• [Exercise requirements] Starting at the line that contains "Given: Click the ahickmann", restate each line word for word through the final line of the data, keeping both ends.

BEGIN Input material

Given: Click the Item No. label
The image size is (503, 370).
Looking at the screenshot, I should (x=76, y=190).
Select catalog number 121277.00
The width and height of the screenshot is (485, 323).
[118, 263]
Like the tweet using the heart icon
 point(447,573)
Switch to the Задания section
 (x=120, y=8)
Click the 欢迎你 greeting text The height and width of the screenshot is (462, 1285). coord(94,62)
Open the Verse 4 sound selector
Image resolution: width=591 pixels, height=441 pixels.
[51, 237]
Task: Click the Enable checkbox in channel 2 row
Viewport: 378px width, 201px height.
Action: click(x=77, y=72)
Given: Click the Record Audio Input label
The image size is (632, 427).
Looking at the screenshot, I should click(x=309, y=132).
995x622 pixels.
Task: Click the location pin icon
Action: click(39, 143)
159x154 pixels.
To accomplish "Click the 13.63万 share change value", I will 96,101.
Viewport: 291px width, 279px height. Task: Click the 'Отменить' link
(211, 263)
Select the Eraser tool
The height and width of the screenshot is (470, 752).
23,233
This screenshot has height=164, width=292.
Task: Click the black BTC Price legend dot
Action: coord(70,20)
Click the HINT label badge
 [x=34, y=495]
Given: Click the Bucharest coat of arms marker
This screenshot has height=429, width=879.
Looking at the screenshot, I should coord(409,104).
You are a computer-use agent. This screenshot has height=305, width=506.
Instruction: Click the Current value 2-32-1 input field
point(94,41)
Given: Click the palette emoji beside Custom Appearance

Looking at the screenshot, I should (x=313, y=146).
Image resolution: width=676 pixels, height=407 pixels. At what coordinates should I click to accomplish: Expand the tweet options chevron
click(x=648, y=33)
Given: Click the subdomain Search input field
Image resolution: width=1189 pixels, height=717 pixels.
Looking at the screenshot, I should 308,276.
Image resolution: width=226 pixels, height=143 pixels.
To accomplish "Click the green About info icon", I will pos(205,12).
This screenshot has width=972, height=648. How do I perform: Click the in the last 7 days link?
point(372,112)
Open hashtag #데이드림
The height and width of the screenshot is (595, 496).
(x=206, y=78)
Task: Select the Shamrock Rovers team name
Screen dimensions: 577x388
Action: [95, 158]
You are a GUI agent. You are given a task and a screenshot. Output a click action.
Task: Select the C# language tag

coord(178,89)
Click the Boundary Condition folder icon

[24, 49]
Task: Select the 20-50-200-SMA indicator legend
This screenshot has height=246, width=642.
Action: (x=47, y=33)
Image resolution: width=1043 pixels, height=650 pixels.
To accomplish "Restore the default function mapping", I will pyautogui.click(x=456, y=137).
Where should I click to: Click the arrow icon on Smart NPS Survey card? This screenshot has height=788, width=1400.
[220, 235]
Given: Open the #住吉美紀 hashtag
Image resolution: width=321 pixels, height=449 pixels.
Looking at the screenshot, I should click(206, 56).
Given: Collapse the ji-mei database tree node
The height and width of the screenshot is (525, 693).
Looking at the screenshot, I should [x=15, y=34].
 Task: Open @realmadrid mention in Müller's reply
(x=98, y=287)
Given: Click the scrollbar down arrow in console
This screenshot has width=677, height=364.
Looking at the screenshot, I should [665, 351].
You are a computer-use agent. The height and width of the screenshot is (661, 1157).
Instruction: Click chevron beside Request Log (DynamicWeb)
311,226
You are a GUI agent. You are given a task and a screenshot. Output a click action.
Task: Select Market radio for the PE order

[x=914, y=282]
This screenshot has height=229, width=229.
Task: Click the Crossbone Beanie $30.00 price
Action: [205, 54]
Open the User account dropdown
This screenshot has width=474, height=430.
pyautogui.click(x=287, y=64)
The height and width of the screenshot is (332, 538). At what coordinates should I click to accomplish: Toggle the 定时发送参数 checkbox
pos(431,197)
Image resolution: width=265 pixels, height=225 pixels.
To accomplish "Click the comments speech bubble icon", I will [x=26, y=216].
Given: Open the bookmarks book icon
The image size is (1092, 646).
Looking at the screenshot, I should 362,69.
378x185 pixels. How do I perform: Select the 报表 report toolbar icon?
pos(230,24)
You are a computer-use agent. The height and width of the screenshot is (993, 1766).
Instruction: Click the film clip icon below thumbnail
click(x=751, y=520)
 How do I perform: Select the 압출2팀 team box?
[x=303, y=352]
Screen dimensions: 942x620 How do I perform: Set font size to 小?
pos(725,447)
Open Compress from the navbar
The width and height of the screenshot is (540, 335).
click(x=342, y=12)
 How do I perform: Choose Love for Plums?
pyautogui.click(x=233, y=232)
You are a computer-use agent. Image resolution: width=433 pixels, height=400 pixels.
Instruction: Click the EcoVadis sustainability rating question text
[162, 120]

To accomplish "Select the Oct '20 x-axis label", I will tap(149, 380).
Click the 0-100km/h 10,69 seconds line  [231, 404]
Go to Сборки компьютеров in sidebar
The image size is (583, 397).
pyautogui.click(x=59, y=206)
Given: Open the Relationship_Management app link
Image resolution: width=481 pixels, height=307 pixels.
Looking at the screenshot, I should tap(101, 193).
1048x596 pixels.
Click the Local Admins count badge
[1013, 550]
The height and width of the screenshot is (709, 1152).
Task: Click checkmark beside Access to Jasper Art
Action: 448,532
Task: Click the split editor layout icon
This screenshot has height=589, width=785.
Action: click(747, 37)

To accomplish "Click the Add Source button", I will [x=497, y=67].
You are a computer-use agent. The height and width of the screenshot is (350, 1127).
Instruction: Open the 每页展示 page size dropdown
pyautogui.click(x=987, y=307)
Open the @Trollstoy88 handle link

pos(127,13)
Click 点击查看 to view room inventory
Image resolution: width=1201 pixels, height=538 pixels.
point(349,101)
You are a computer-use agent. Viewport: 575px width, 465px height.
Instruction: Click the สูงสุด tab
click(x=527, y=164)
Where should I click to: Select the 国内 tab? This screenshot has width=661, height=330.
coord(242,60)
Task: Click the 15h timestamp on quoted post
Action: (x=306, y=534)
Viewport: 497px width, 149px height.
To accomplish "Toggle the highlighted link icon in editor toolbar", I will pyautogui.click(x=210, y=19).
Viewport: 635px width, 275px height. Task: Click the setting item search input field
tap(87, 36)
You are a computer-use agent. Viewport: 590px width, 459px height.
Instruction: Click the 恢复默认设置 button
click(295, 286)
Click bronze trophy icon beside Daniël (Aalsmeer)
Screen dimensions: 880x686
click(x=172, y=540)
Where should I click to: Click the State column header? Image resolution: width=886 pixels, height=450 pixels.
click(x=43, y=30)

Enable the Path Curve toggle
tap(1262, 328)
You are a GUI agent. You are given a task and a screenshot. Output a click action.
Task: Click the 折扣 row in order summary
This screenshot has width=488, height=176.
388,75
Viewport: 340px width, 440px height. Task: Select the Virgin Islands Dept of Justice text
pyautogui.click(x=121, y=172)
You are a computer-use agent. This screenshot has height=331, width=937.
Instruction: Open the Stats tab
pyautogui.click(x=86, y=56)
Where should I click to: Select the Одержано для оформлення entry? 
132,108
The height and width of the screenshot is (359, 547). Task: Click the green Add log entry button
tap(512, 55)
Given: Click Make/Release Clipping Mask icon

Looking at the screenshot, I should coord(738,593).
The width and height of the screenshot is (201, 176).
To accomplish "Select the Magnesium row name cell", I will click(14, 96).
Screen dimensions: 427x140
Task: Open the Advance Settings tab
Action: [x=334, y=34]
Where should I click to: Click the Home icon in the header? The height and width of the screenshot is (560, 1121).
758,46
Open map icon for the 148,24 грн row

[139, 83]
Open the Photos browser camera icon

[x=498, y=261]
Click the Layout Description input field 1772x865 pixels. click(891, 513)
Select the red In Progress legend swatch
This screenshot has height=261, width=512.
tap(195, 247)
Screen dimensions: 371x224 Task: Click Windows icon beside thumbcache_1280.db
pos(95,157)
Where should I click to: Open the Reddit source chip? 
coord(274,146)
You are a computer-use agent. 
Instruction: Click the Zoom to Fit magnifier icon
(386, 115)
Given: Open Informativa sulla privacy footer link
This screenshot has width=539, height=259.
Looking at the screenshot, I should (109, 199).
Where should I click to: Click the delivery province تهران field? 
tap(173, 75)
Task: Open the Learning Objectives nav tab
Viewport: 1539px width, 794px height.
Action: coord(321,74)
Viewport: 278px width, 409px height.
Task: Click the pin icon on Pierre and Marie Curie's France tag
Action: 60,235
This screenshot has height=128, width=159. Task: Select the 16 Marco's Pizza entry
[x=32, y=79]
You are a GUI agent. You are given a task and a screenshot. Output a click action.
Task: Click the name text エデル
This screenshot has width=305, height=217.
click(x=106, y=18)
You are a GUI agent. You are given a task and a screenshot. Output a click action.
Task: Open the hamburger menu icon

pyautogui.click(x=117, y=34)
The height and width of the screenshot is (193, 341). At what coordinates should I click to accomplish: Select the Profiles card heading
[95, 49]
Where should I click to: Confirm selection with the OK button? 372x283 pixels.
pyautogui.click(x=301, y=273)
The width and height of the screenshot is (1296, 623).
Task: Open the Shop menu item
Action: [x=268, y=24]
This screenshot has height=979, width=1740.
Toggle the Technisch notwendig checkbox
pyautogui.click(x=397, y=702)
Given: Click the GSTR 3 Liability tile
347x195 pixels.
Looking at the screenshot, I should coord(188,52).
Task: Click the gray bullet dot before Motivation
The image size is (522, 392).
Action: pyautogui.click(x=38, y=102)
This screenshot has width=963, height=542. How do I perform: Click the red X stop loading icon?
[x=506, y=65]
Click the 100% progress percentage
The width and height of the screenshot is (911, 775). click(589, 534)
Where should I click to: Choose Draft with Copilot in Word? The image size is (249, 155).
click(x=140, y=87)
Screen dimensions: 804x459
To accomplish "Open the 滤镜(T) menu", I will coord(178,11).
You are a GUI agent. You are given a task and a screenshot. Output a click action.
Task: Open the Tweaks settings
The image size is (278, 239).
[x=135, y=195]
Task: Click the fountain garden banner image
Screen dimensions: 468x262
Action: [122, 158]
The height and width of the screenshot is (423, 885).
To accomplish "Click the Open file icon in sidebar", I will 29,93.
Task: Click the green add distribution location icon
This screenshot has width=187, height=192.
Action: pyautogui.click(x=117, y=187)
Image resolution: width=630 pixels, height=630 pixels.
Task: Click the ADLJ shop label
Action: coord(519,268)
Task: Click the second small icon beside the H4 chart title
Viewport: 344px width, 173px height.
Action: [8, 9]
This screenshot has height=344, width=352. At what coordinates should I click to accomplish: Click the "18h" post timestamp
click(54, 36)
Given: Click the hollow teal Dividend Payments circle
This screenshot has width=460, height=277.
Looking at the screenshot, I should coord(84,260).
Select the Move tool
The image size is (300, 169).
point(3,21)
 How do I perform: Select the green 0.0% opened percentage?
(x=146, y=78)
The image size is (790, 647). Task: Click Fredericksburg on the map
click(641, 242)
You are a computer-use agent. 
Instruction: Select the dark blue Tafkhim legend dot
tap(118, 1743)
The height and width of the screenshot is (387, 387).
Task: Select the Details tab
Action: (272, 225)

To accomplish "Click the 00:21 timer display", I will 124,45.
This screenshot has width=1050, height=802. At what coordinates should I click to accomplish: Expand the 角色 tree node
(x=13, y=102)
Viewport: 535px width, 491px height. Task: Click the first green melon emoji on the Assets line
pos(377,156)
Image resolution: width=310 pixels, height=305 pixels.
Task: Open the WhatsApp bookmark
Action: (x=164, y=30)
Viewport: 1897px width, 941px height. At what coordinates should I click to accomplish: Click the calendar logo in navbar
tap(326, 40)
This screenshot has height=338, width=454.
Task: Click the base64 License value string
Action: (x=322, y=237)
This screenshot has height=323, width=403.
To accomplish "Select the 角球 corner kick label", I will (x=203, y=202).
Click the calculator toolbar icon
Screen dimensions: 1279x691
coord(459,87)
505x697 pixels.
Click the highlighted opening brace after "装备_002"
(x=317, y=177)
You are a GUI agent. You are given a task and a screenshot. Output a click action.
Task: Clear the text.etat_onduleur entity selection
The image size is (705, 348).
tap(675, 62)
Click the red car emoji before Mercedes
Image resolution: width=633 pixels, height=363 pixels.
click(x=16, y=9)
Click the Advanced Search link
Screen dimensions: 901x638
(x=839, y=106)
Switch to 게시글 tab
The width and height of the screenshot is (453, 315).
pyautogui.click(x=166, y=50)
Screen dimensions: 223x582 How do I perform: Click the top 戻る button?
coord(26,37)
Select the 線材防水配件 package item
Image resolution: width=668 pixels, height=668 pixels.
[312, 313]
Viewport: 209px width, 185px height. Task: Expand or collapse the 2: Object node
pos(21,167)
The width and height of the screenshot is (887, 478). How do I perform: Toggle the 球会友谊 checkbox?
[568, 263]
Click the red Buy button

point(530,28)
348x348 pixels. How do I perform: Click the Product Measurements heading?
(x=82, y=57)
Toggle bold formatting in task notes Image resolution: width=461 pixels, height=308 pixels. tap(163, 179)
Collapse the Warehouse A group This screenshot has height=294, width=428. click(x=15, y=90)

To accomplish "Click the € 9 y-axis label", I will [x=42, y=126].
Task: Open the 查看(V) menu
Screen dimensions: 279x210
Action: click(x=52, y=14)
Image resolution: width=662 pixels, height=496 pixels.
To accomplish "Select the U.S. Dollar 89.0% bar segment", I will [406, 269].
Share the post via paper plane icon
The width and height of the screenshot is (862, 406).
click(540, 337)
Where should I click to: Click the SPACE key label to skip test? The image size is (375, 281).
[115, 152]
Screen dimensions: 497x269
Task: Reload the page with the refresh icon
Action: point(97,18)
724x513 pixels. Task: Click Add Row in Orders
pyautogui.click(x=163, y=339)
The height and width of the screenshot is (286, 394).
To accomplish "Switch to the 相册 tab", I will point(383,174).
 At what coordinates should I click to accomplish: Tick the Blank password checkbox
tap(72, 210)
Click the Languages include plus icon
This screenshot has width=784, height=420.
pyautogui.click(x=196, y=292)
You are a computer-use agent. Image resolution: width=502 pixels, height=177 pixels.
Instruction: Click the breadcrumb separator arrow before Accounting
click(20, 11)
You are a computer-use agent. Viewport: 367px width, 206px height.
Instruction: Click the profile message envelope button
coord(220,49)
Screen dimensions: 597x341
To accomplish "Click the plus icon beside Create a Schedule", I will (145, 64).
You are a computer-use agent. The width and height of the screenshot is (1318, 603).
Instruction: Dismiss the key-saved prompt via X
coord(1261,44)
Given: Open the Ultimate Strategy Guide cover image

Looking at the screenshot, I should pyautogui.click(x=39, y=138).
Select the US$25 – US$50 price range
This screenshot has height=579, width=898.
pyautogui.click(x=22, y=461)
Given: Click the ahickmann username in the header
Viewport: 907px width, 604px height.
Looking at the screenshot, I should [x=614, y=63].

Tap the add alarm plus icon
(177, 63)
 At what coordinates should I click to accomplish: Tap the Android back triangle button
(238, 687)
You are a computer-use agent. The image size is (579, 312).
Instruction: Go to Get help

END Input material

• [Solution for this task]
Given: Click the ahickmann username in the header
Viewport: 907px width, 604px height.
Looking at the screenshot, I should [x=614, y=63].

Tap the add alarm plus icon
(177, 63)
 At what coordinates should I click to accomplish: Tap the Android back triangle button
(238, 687)
You are a computer-use agent. The image size is (579, 312).
Instruction: Go to Get help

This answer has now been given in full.